__Problem__
What is needed is the number of lines below that contain the string "agent", with no other text.

*** Opening of Source material ***

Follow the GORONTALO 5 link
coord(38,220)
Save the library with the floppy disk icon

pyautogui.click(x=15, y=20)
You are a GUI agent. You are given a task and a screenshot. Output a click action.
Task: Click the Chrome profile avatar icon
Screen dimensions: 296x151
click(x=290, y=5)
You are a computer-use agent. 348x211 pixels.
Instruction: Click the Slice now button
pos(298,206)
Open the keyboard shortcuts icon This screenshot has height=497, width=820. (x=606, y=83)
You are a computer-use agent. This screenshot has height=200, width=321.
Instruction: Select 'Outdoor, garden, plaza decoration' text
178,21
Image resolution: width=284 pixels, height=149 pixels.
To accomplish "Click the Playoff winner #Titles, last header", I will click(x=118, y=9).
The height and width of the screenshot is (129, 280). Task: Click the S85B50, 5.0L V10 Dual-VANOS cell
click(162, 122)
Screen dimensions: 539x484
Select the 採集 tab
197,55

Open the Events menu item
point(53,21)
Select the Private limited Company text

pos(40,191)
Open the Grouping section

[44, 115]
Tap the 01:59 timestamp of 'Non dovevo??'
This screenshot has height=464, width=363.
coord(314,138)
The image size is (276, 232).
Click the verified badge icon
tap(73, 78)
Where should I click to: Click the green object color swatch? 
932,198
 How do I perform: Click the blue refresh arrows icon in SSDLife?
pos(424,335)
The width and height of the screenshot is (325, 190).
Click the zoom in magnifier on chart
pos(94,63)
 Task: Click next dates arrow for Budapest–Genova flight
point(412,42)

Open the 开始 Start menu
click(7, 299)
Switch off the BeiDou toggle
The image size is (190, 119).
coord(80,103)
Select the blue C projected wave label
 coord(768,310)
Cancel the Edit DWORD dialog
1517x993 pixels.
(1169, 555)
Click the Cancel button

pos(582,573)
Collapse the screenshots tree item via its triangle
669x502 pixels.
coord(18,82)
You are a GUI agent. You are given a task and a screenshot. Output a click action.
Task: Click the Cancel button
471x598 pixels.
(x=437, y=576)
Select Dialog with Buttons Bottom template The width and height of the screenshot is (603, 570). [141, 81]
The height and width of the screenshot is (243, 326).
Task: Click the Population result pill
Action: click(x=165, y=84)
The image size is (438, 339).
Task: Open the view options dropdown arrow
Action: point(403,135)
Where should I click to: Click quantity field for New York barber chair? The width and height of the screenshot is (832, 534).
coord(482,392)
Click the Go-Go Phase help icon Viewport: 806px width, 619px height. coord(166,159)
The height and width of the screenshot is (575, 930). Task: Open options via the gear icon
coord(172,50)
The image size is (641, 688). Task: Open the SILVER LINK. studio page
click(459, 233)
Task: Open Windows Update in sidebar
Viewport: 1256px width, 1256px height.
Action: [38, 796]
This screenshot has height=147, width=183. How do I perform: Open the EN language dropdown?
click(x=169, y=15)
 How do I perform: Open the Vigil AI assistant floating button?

*** Close of Source material ***

__Exercise solution__
4